Instructions to follow: Somewhere below are a line with "Where should I click to: Enable" and a later line with "has width=550, height=390.". Output exactly those lines and all lines between them.

Record set:
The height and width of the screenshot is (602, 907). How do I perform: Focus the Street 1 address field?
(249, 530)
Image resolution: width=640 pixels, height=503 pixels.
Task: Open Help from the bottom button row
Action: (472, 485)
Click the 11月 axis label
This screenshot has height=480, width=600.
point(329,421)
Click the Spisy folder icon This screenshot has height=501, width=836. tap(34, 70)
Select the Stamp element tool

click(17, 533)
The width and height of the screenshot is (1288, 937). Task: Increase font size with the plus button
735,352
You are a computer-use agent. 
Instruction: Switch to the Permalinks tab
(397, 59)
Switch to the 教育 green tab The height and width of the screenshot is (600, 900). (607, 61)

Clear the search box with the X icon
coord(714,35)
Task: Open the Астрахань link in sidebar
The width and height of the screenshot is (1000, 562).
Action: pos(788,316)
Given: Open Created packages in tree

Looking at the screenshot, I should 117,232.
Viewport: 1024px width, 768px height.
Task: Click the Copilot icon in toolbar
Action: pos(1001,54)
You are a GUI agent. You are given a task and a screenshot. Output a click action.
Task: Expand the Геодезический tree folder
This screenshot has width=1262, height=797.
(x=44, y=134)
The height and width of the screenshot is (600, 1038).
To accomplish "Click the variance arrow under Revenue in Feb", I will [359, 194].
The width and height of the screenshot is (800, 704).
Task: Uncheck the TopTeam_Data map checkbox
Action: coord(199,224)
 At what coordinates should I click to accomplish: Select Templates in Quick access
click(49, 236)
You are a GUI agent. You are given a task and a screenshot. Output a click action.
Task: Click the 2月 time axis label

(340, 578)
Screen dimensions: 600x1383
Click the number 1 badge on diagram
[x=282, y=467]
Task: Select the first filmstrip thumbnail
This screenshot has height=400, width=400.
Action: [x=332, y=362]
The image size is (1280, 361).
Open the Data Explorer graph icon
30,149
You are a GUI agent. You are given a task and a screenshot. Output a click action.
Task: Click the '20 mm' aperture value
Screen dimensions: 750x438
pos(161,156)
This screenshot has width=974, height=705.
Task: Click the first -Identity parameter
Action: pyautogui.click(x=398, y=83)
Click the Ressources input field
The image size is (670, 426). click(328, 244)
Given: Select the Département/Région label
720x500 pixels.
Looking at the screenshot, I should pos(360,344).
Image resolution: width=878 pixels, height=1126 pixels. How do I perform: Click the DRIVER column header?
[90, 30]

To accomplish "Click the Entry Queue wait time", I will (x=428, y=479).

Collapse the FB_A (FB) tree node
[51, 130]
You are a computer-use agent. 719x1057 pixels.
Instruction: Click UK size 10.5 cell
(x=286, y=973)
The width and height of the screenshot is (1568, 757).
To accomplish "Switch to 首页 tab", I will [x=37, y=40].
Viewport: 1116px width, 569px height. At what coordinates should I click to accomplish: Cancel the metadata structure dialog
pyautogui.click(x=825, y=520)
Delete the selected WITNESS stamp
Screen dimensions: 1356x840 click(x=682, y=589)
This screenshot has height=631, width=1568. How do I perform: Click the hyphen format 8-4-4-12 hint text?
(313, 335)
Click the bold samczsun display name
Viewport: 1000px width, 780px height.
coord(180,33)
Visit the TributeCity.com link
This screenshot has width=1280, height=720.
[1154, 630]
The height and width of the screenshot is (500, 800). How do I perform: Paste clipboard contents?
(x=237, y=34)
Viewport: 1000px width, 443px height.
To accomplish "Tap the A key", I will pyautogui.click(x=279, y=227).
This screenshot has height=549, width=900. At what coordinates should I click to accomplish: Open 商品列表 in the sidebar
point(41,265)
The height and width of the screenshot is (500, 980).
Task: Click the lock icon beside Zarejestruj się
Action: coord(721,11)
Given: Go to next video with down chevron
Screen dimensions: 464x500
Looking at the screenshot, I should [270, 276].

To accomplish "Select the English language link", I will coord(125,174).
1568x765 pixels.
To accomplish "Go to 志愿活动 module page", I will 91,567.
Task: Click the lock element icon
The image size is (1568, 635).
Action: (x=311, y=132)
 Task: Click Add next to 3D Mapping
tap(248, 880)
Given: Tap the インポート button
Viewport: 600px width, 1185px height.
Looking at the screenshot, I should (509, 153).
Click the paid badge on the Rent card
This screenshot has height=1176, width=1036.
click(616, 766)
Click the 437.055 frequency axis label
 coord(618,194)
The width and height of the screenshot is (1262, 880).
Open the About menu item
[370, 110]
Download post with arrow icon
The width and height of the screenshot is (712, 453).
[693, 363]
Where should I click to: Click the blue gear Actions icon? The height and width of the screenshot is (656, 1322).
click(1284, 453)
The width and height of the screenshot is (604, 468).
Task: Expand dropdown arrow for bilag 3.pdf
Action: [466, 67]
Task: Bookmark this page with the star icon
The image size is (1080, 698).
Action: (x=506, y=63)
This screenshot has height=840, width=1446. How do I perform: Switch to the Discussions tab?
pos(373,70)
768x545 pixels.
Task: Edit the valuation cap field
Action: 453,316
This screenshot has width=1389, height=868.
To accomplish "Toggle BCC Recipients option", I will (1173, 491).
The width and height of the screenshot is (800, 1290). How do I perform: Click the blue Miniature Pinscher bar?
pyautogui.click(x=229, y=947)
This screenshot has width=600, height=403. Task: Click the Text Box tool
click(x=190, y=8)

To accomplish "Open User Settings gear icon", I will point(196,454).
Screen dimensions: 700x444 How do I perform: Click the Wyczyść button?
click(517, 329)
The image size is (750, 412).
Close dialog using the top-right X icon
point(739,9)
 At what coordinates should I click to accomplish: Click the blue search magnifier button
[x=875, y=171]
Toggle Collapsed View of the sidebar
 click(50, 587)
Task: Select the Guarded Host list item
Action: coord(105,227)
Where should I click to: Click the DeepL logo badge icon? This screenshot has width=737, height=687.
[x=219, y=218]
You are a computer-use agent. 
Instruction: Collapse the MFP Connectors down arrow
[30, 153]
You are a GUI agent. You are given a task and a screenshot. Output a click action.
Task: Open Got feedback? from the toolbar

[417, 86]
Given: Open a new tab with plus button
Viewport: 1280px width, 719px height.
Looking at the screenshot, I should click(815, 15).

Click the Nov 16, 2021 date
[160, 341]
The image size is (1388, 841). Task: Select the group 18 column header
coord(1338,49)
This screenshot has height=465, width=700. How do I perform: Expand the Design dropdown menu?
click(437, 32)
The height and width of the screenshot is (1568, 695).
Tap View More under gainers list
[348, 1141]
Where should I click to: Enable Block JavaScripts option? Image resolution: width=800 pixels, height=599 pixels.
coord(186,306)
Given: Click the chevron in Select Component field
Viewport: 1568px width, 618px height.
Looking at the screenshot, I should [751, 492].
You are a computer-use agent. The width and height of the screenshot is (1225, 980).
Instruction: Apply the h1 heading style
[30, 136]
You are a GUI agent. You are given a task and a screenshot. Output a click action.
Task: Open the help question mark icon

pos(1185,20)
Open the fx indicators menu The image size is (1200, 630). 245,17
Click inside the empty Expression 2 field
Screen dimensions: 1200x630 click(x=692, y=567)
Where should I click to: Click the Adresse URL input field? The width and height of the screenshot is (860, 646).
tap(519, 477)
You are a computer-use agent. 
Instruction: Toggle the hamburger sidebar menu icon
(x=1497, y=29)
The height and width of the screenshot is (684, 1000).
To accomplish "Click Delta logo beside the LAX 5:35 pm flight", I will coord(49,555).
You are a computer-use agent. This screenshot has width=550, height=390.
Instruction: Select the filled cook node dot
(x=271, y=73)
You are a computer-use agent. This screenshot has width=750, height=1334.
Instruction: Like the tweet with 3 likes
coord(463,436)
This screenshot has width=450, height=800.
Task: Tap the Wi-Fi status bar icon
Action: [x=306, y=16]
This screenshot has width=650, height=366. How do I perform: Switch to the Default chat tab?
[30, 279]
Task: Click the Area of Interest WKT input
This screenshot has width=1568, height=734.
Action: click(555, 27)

Problem solution:
Where should I click to: Enable Block JavaScripts option? Image resolution: width=800 pixels, height=599 pixels.
coord(186,306)
Given: Click the chevron in Select Component field
Viewport: 1568px width, 618px height.
Looking at the screenshot, I should [751, 492].
You are a computer-use agent. The width and height of the screenshot is (1225, 980).
Instruction: Apply the h1 heading style
[30, 136]
You are a GUI agent. You are given a task and a screenshot. Output a click action.
Task: Open the help question mark icon

pos(1185,20)
Open the fx indicators menu The image size is (1200, 630). 245,17
Click inside the empty Expression 2 field
Screen dimensions: 1200x630 click(x=692, y=567)
Where should I click to: Click the Adresse URL input field? The width and height of the screenshot is (860, 646).
tap(519, 477)
You are a computer-use agent. 
Instruction: Toggle the hamburger sidebar menu icon
(x=1497, y=29)
The height and width of the screenshot is (684, 1000).
To accomplish "Click Delta logo beside the LAX 5:35 pm flight", I will coord(49,555).
You are a computer-use agent. This screenshot has width=550, height=390.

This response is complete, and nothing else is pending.